Question

Graphical Analysis, use a graphing utility to graph the functions $$f$$ and $$g$$ in the same viewing window. Zoom out sufficiently far to show that the right-hand and left-hand behaviors of $$f$$ and $$g$$appear identical.$$f(x)=3 x^{3}-9 x+1, \quad g(x)=3 x^{3}$$

Answer

**step1** Understanding the Problem and Functions

We are given two mathematical functions: $$f(x) = 3x^3 - 9x + 1$$ and $$g(x) = 3x^3$$. Our task is to understand how these functions behave when graphed. Specifically, we need to imagine using a graphing tool to plot both functions together. Then, we need to observe what happens to their graphs when we zoom out very far, focusing on their behavior at the far right and far left ends of the graph. The goal is to show that at these extreme ends, their behaviors look identical.

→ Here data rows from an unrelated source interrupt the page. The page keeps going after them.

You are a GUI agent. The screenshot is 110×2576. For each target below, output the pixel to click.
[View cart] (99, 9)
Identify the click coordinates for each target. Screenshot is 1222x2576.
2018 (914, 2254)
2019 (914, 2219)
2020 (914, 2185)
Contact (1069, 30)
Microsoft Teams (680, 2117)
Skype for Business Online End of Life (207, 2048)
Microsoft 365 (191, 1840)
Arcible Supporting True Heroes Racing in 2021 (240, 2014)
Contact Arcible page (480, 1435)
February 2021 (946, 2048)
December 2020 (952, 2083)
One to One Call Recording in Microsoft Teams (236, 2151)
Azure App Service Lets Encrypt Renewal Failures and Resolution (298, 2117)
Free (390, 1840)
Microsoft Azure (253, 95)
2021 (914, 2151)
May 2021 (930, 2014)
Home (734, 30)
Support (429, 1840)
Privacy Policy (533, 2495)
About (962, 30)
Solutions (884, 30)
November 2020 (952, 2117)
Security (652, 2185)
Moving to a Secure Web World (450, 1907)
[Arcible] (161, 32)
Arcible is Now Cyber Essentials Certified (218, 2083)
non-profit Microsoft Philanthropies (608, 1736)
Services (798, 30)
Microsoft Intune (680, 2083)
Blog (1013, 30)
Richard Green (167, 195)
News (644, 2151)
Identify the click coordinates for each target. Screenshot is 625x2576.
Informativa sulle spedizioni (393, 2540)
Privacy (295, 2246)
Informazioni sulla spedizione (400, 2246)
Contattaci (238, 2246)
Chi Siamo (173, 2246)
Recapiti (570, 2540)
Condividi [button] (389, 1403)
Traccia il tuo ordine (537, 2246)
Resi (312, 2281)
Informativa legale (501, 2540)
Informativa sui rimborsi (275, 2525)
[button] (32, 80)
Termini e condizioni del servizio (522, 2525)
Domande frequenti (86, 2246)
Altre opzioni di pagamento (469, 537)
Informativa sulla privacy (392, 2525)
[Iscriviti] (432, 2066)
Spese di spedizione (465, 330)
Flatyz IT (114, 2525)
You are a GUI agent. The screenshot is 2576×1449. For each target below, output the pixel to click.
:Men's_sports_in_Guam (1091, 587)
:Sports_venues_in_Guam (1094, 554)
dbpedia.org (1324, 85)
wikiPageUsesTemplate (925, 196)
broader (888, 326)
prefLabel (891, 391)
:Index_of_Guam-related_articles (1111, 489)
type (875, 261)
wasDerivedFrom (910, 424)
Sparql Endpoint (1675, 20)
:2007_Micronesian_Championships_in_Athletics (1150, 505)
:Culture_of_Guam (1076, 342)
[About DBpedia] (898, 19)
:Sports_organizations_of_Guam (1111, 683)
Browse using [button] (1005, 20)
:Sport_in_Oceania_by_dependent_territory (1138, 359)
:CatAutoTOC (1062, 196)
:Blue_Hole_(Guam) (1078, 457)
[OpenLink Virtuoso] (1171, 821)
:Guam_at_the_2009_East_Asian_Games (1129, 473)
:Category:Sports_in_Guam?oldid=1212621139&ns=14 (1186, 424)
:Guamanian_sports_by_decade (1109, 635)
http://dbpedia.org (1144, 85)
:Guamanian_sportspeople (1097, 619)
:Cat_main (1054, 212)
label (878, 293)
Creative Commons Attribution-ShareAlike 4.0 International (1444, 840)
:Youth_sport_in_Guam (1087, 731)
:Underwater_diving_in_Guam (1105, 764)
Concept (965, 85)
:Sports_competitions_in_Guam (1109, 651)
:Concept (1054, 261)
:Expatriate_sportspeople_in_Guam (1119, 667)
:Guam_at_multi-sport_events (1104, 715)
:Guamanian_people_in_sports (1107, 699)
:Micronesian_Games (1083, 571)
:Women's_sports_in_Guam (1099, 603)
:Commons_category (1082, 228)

**step2** Identifying the Main Parts of the Functions

Both $$f(x)$$ and $$g(x)$$ are types of polynomial functions. For a polynomial function, when the input 'x' becomes very, very large (either a very big positive number or a very big negative number), the most important part of the function that determines its overall direction is the term with the highest power of 'x'. This is often called the leading term.
For $$f(x) = 3x^3 - 9x + 1$$:
- The terms are $$3x^3$$, $$-9x$$, and $$1$$.
- The term with the highest power of 'x' is $$3x^3$$ (because $$x^3$$ is a higher power than $$x^1$$ or $$x^0$$ in $$1$$). So, the leading term for $$f(x)$$ is $$3x^3$$.
For $$g(x) = 3x^3$$:
- This function only has one term, which is $$3x^3$$. So, the leading term for $$g(x)$$ is $$3x^3$$.
Notice that both functions have the exact same leading term: $$3x^3$$.

**step3** Predicting End Behavior Based on the Main Part

Since both functions have the same leading term, $$3x^3$$, their behavior at the very ends of the graph (called end behavior) will be the same.
Let's consider what happens to $$3x^3$$:
- When 'x' is a very large positive number (like 100, 1,000, or 1,000,000), $$x^3$$ will also be a very large positive number (e.g., $$100 \times 100 \times 100 = 1,000,000$$). Multiplying by 3 keeps it very large and positive. So, as 'x' goes to the far right, both $$f(x)$$ and $$g(x)$$ will go upwards towards positive infinity.
- When 'x' is a very large negative number (like -100, -1,000, or -1,000,000), $$x^3$$ will be a very large negative number (e.g., $$-100 \times -100 \times -100 = -1,000,000$$). Multiplying by 3 keeps it very large and negative. So, as 'x' goes to the far left, both $$f(x)$$ and $$g(x)$$ will go downwards towards negative infinity.
In summary, the additional terms in $$f(x)$$ (the $$-9x + 1$$) are very small compared to $$3x^3$$ when 'x' is very large. Imagine trying to add 1 to a million or subtract 9 from a million; it doesn't change the magnitude much. Thus, at the extreme ends, the functions effectively become identical.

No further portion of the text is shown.